* Required work: In the material below, copy every line verbatim from the line containing "Open the help question mark icon" through the line containing "point(753,175)", including both of those lines.

Entries on locating words and elements
****************************************
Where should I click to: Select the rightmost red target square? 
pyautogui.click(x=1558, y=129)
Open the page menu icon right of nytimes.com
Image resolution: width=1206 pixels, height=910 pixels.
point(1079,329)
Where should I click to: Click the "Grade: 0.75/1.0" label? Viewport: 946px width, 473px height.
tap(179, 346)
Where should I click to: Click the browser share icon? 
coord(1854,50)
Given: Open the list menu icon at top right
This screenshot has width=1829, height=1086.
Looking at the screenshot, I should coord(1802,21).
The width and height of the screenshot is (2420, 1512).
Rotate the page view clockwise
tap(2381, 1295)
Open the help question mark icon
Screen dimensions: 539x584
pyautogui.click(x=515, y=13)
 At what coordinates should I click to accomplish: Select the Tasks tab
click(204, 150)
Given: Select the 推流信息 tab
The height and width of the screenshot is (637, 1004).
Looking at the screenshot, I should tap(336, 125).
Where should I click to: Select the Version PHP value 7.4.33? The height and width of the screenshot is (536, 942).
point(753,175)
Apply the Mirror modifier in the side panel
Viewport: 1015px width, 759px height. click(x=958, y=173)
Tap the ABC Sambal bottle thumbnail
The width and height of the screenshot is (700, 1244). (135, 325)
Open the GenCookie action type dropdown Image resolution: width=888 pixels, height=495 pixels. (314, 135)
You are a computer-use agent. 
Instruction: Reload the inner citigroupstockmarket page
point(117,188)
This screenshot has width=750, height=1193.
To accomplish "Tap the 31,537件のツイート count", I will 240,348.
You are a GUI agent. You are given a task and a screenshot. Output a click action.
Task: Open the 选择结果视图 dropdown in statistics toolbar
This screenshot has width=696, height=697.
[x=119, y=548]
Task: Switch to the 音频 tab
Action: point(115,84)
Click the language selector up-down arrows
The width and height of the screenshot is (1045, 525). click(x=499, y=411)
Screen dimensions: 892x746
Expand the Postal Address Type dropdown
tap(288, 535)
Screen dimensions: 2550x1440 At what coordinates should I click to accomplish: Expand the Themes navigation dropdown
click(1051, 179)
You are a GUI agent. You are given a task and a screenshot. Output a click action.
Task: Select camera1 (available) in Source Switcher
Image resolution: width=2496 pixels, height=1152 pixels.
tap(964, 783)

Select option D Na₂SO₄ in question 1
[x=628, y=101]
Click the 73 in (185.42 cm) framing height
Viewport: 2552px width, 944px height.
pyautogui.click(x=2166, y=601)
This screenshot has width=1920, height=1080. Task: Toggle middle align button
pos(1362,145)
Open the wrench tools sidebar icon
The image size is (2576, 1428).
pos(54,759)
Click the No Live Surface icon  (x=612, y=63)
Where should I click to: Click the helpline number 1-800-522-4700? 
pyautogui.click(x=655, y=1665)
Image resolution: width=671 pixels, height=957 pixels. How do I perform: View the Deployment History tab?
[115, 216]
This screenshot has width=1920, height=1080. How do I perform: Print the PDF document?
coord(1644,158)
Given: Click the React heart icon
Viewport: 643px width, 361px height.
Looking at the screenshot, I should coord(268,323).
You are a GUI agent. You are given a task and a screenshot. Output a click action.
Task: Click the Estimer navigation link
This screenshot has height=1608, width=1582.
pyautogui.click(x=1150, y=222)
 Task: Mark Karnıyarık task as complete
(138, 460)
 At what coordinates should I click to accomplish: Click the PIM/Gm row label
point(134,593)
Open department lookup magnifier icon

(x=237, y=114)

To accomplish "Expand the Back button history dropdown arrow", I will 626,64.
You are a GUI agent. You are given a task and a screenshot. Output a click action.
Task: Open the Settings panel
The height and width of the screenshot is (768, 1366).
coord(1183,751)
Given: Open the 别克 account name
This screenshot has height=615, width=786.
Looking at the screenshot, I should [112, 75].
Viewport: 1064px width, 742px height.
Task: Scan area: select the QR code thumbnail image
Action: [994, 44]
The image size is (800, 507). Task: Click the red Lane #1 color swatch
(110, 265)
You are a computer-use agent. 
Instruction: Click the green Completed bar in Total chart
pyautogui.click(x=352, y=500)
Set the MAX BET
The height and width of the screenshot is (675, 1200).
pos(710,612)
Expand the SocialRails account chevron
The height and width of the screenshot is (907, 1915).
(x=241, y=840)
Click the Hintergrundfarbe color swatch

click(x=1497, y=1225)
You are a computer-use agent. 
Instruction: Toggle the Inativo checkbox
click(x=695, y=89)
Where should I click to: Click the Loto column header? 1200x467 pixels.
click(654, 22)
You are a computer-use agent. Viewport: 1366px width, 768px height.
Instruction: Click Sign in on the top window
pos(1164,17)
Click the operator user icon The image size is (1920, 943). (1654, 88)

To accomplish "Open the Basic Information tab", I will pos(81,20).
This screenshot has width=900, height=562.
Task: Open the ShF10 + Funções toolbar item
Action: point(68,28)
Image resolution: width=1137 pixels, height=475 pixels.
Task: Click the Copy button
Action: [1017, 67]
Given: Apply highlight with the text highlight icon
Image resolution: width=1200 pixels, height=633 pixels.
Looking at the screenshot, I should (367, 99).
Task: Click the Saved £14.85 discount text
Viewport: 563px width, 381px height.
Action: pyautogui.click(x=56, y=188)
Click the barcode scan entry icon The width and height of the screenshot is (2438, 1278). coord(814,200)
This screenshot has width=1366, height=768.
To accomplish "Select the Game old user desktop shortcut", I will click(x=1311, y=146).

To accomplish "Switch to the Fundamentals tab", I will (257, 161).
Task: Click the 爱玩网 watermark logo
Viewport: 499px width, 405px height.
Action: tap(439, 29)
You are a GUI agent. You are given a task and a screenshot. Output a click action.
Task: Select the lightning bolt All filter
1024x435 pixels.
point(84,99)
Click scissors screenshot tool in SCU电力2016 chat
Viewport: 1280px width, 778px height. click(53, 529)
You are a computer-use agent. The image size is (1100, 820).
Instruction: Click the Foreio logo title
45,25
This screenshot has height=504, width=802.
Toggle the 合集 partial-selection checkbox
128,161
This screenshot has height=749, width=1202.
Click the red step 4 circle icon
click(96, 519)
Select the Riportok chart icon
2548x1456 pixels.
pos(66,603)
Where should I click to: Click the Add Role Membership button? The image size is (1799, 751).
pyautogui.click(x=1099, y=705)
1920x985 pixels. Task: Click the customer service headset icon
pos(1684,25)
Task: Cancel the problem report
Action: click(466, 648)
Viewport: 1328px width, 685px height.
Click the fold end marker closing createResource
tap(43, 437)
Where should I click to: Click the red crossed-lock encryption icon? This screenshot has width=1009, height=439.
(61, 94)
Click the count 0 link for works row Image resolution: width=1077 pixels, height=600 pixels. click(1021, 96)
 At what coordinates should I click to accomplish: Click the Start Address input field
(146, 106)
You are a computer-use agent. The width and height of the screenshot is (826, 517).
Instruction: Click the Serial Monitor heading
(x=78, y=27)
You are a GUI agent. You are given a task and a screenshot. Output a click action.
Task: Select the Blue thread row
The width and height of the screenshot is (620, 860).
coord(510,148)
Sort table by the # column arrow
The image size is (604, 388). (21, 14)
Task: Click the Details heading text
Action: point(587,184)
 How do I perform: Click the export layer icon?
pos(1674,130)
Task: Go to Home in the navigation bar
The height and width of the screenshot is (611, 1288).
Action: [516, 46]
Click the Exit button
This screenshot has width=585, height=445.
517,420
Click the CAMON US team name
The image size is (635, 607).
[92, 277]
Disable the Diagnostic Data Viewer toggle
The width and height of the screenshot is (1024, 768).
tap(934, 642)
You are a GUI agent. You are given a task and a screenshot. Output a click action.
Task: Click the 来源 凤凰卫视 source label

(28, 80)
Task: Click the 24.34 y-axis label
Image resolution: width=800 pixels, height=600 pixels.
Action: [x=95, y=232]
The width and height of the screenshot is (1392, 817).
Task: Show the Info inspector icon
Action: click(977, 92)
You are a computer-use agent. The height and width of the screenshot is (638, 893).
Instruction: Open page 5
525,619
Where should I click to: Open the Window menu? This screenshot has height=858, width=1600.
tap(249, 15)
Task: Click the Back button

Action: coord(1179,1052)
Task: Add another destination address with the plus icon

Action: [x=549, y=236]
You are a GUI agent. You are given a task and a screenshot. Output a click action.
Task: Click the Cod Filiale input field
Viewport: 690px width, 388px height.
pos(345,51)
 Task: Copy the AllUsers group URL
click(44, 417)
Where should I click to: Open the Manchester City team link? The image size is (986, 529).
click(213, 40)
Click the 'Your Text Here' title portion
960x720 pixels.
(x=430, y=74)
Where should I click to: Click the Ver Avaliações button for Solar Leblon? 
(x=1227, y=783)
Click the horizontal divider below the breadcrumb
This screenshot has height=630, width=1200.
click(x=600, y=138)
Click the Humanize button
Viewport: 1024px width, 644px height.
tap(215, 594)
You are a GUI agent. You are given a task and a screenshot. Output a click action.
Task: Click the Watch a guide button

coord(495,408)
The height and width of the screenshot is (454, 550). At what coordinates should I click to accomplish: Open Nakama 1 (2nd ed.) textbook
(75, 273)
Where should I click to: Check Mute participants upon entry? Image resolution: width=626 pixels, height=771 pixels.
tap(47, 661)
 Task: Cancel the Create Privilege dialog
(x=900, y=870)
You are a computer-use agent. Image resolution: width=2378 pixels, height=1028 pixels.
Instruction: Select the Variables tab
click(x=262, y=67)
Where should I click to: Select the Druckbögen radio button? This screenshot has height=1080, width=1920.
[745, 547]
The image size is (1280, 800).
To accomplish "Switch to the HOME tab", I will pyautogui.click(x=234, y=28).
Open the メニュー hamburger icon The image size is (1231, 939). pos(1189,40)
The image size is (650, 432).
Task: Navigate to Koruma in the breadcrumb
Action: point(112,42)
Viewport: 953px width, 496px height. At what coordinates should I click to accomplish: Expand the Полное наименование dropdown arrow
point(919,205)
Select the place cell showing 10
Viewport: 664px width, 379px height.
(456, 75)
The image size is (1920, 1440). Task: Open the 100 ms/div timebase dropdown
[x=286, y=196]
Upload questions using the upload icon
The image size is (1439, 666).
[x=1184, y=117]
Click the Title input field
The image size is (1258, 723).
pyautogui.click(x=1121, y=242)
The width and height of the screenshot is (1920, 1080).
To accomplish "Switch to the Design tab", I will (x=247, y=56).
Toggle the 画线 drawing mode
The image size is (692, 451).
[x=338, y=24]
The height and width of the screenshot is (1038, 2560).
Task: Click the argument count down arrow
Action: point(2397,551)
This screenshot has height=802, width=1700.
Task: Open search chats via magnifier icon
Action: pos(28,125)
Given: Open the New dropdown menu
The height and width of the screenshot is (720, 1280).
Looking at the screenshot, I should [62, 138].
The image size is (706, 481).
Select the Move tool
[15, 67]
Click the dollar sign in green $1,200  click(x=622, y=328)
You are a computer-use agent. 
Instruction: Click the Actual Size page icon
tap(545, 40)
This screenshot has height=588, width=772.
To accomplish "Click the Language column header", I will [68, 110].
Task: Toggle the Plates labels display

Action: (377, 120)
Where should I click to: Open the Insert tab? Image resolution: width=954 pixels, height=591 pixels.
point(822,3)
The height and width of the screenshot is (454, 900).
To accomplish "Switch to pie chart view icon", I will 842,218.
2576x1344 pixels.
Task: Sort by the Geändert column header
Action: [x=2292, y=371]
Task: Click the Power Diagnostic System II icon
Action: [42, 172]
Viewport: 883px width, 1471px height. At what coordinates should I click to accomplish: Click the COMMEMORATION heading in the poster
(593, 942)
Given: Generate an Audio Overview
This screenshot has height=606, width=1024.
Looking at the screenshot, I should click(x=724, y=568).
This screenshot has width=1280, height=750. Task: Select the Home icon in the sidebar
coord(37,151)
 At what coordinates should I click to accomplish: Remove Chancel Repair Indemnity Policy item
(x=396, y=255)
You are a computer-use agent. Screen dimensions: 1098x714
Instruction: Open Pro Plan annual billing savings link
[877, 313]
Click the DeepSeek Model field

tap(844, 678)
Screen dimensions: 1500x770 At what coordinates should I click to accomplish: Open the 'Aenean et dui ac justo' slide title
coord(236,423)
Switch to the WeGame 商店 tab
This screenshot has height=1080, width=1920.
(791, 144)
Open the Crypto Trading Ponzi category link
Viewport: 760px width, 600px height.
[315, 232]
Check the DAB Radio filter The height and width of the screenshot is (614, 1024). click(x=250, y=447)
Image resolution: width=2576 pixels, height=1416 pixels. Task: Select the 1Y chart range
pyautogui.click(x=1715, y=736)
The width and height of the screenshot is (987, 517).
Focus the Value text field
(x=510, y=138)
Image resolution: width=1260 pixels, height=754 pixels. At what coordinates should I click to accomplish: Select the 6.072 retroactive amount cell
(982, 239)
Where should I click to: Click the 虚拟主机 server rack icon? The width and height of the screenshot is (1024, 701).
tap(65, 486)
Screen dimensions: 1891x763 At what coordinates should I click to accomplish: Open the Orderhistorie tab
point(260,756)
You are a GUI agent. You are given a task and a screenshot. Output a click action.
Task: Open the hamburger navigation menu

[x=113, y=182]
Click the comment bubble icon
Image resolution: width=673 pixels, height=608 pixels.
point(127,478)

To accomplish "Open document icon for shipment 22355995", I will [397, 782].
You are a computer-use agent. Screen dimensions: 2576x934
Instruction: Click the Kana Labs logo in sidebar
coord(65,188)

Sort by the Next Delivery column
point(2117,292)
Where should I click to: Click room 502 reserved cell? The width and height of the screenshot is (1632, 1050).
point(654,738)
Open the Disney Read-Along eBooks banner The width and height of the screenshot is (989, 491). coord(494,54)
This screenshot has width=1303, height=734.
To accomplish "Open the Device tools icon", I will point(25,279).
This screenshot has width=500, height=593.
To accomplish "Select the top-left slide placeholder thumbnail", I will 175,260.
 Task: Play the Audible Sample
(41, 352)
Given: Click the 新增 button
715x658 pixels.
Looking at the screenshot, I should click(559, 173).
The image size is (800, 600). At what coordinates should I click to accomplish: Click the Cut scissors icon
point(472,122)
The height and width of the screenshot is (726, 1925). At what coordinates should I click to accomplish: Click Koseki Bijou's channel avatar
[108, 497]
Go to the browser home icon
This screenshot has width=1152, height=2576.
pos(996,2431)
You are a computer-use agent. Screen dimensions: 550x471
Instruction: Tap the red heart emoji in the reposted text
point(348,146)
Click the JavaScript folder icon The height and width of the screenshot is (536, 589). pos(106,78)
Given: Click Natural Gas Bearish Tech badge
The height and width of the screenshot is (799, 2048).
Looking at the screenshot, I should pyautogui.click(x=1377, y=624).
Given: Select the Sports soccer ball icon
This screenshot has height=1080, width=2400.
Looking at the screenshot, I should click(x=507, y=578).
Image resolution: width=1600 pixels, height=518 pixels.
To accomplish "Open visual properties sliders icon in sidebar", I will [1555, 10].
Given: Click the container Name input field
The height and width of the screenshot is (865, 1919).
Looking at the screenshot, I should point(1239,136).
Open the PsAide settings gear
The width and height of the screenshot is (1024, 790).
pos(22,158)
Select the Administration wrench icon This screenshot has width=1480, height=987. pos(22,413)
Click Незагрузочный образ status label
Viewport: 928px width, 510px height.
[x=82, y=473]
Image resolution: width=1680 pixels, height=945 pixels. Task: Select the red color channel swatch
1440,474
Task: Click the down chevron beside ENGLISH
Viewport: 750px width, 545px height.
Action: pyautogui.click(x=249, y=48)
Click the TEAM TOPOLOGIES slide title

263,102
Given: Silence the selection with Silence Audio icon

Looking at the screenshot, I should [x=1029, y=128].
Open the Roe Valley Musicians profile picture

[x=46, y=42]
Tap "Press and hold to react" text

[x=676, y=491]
****************************************
* Problem solution:
Open the help question mark icon
Screen dimensions: 539x584
pyautogui.click(x=515, y=13)
 At what coordinates should I click to accomplish: Select the Tasks tab
click(204, 150)
Given: Select the 推流信息 tab
The height and width of the screenshot is (637, 1004).
Looking at the screenshot, I should tap(336, 125).
Where should I click to: Select the Version PHP value 7.4.33? The height and width of the screenshot is (536, 942).
point(753,175)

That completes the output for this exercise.